> [TASK ITEM]:
Find each line of the material below in which the word "breadcrumb" occurs, and return it.

> [TASK DATA]:
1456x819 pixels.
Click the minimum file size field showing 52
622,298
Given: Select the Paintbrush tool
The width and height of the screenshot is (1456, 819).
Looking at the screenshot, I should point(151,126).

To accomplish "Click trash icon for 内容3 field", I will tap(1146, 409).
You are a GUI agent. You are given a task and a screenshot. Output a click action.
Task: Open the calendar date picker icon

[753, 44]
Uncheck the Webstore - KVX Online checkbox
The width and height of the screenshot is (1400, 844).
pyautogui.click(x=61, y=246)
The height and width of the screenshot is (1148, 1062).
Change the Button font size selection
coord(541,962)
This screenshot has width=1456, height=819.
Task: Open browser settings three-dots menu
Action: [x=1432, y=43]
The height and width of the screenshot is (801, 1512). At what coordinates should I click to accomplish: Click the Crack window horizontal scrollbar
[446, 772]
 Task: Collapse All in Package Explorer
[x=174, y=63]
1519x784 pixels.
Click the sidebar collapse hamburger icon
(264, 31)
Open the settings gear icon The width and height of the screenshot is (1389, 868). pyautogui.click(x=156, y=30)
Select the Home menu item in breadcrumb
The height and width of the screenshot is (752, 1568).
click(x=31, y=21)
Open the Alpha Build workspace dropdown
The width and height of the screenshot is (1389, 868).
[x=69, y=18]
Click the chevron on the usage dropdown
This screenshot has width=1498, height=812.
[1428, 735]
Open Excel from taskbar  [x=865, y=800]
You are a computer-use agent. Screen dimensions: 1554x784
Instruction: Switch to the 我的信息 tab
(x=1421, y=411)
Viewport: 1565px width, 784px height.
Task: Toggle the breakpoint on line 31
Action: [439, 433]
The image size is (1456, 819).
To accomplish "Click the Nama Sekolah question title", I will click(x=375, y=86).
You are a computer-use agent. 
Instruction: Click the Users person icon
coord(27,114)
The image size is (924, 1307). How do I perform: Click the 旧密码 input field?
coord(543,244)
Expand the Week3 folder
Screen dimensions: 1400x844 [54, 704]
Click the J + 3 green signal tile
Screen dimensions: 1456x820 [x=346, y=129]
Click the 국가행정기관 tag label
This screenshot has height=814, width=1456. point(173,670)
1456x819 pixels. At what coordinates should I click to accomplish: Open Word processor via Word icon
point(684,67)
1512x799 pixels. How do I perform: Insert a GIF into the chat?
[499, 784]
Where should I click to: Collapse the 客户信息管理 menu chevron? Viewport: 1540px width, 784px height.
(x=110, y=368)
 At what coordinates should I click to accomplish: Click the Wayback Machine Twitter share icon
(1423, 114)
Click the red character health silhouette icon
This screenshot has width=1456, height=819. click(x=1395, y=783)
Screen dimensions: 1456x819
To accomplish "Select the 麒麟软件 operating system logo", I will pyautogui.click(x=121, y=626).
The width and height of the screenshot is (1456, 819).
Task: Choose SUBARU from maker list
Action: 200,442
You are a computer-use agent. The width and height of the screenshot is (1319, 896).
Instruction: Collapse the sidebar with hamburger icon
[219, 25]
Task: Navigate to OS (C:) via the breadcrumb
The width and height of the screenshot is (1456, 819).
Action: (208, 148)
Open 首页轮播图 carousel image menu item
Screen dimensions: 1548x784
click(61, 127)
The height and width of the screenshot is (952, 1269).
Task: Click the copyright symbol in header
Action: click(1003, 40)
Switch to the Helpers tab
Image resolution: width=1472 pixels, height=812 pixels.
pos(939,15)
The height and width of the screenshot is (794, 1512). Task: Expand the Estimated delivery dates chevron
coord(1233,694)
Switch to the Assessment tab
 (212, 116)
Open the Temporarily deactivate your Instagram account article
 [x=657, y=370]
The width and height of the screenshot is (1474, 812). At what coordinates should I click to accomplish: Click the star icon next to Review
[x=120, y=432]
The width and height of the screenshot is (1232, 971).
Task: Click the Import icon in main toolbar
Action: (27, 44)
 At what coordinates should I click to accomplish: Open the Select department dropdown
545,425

> [OUTPUT FOR THIS TASK]:
Select the Home menu item in breadcrumb
Task: Navigate to OS (C:) via the breadcrumb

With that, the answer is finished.